The terrorism exclusions which have surfaced to date seem to define terrorism quite broadly. Too broad a definition of terrorism will have the effect of reducing coverage for domestic vandalism and other types of property damage which have nothing to do with enemy action. The insurance industry provided coverage for the damage caused by the Watts riots and their various sequels. Would this same coverage survive the modern terrorism exclusion? Let us examine some current exclusionary language.
A Lloyd's War and Terrorism Exclusion Endorsement excludes in part:
"Any act of terrorism.
For the purpose of this endorsement an act of terrorism means an act, including but not limited to the use of force or violence and/or the threat thereof, of any person or group(s) of persons, whether acting alone or on behalf of or in connection with any organizations or government(s), committed for political, religious, ideological or similar purposes including the intention to influence any government and/or to put the public, or any section of the public, in fear."

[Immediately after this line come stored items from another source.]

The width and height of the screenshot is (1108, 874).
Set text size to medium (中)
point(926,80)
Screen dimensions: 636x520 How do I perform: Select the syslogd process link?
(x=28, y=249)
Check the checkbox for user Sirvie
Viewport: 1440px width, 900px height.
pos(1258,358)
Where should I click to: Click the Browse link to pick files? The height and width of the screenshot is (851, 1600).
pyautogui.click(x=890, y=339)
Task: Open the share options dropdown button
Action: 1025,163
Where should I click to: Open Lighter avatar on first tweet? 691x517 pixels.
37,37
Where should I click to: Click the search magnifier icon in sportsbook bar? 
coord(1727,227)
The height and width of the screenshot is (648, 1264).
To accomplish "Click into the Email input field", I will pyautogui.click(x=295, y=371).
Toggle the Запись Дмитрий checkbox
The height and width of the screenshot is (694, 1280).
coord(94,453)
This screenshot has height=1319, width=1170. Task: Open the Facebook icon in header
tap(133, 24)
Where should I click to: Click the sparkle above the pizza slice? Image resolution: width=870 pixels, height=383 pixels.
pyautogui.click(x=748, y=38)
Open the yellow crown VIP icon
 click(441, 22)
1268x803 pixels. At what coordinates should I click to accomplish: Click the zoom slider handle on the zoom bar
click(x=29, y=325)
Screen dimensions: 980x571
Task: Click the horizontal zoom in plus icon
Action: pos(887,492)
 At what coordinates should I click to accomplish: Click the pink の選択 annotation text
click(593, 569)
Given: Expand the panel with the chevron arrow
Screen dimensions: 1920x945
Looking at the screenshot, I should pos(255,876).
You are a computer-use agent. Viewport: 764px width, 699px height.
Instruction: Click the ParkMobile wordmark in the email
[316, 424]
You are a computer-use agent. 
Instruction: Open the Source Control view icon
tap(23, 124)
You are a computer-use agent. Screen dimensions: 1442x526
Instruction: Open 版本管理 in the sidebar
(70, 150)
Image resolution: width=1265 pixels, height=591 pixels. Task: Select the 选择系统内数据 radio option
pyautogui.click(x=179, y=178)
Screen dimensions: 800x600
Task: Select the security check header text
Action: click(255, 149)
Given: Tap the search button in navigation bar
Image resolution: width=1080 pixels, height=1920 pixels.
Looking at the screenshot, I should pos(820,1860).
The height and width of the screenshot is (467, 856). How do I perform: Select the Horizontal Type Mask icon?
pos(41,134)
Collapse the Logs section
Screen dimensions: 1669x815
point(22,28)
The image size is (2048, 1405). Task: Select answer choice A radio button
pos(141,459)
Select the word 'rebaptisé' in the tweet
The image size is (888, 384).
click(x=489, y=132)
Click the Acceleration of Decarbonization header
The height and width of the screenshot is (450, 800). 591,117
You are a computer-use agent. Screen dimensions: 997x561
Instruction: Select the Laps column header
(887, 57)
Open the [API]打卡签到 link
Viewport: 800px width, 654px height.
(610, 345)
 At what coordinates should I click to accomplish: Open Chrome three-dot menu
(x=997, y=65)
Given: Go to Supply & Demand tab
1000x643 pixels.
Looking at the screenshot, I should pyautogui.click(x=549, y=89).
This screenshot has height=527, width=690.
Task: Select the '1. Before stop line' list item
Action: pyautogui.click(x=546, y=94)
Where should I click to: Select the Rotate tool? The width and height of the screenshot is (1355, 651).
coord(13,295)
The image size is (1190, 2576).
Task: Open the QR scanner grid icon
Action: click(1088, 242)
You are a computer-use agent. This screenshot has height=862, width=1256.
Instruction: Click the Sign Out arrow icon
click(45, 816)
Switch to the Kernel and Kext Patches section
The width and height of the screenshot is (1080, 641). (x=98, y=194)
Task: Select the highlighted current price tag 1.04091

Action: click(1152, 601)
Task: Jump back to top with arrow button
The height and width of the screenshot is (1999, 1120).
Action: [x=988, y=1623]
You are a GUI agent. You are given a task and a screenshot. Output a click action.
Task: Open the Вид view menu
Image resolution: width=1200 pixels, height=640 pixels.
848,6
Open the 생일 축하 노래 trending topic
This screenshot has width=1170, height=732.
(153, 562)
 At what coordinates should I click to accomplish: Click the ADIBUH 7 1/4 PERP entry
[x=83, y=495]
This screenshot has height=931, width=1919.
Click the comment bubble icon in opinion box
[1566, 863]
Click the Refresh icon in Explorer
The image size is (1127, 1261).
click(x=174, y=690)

Clearly the underwriter who wrote this endorsement read the Pan Am case and recognized that terrorism is different from conventional warfare between sovereign nations . While the net crafted by this underwriter will clearly capture the intended enemy, it ensnares many previously covered actions as well. In 1992 the Los Angeles area was disrupted by riots which broke out following a jury verdict which found certain police officers not guilty in the Rodney King episode. One could certainly argue that this outbreak of violence was committed for the political purpose of protesting an unpopular jury verdict. While one may question the efficacy of such a means of political expression, it would be hard for anyone who witnessed it to deny that it put at least a section of the public in fear. Is it really in the public interest for the insurance industry to back away from a previously covered riot peril in the name of a response to terrorism?
To further make the day of the risk manager, this endorsement recognizes that honest people might differ in their interpretation of the scope of this endorsement. Therefore it states:
"If the Underwriters allege that by reason of this exclusion, any loss, damage, cost or expense is not covered by this insurance the burden of proving the contrary shall be upon the Assured."
To summarize the current state of affairs with respect to insurance coverage for terrorism, the federal government is hiding behind a tree while the insurance industry has panicked and disappeared over the hill. Franklin Delano Roosevelt once said, "The only thing we have to fear is fear itself." There seems to be a lot of that around, as any risk manager can attest.
Donald S. Malecki, Malecki on Insurance, "War Exclusions and Coverages," Volume 10, Number 12, October 2001.
Albert H. Mowbray, Insurance: Its Theory and Practice in the United States, Third Edition, pp. 301-303. McGraw-Hill Book Company, New York, 1946.